A Golden Vision

It's been a rough year, on track to be the fourth-hottest ever, with a horrific wildfire season that never ends and an extreme storm season that's only just getting started. The climate crisis is no longer just a threat. It's a global reality that is costing billions of dollars and hundreds of thousands of lives every year, and it’s hitting the most vulnerable communities hardest.

Take a moment, though, and imagine what it might be like if we had a government that pulled its head out of the sand and took that reality seriously. For a start, we'd be setting ambitious yet achievable goals for reducing -- and ultimately eliminating -- climate-polluting emissions. And if we found that those goals were getting met ahead of schedule, we'd recalibrate and make them even more ambitious.  

The odds of meeting any goal rise if you have a strategy. So, our hypothetical government would enact smart, economical energy policies that also supported emissions reductions. It would also be farsighted enough to plan and build the infrastructure necessary for success. That all sounds simple enough, but it demands a vision that encompasses not just the next few years (or political cycles) but decades.

Our current federal government fails on all of these counts. But at least one government in the U.S. is inching ever closer to turning the vision I just described into a reality. And last week, in spite of a stubbornly shortsighted policy on fossil fuel extraction, it made one of its biggest advances yet. I’m talking about California.

On August 28, the California State Assembly passed S.B. 100, which (once signed by Governor Brown [update: signed on 9/10/18]) will commit the state to three targets:

  • 50 percent renewables by 2026
  • 60 percent renewables by 2030
  • 100 percent carbon-free energy by 2045

That makes California the second state (after Hawaiʻi) to set a 100 percent clean energy goal.

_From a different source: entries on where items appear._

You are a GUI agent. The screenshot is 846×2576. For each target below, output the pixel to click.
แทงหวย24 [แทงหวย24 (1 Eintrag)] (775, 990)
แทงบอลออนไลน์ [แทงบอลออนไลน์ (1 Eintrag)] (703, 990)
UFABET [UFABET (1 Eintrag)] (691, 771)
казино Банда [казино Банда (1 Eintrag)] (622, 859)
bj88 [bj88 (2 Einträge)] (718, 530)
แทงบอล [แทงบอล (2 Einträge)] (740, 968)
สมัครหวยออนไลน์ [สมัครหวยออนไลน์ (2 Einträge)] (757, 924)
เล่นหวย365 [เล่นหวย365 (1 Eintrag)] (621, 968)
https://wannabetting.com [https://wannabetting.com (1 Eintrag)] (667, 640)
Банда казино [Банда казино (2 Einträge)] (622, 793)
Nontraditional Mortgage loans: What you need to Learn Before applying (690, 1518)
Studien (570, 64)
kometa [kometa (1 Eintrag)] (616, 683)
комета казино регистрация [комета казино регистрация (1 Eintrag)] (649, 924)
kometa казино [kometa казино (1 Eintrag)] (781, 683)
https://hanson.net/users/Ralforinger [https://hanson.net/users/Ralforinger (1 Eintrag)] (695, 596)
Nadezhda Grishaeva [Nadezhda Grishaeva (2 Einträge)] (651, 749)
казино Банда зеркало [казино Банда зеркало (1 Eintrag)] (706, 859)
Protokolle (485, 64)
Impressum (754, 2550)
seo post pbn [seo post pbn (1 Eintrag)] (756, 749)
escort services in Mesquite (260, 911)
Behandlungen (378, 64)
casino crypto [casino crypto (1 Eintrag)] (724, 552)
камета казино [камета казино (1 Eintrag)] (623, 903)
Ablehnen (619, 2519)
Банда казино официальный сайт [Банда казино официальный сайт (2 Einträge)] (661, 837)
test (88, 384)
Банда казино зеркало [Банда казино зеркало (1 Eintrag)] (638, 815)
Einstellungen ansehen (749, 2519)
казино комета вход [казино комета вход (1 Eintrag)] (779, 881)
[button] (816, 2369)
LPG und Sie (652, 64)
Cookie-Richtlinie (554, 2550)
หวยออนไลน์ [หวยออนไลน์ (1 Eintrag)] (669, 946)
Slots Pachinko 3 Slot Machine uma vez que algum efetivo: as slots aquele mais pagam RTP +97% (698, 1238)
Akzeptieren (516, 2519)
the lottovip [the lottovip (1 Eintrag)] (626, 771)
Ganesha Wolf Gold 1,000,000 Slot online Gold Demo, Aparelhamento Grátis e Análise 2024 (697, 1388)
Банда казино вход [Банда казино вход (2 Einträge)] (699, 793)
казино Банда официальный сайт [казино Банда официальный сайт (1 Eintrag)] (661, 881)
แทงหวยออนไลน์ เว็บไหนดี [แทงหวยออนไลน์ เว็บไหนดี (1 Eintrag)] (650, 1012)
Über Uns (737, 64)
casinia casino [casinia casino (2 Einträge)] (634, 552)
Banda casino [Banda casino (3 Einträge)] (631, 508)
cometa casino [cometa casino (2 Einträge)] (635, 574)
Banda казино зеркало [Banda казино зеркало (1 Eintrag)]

California's previous target was to source half of its electricity from renewable sources by 2030 -- a goal that only a couple of years ago might have seemed ambitious but now looks relatively easy to meet.

It's impossible to overstate how significant a milestone it is for a state as large and influential as California, which is the fifth-largest economy in the world, to commit to 100 percent carbon-free power. Setting that target will profoundly influence everything else California does for decades to come, while adding even more momentum to the clean-energy economy not just within the Golden State but also well beyond its borders.

The new goal also dovetails nicely with the urgent need to cut the emissions of California's transportation sector, which currently is responsible for about 40 percent of the state's climate pollution. California can put more electric vehicles on the road (the state's current target is 5 million by 2030), but those cars, trucks, and buses will be only as clean as the electricity that's used to charge them. Thanks to S.B. 100, as California's electricity gets cleaner, so will its vehicles.

I called S.B. 100 a milestone because it's just one especially important marker on a journey that the state started more than a decade ago and that will likely continue for most of our lifetimes. We’ve still got a long, long way to go before this crisis can be considered solved. Even so, California deserves huge credit yet again for its steadfast leadership on clean energy and emission reductions  -- and for showing that climate action and a thriving economy can go hand-in-hand. As soon as Governor Brown (or his successor) acts to begin phasing out fossil-fuel production in the state, California’s climate and energy policies really will be the perfect role model for the rest of the nation.

How quickly the rest of the nation steps up to match California's ambition, though, is largely up to us. Now is the time to tell our elected leaders everywhere and at every level, loud and clear, that we want a fossil-fuel–free world with 100 percent clean renewable energy that works for all of us.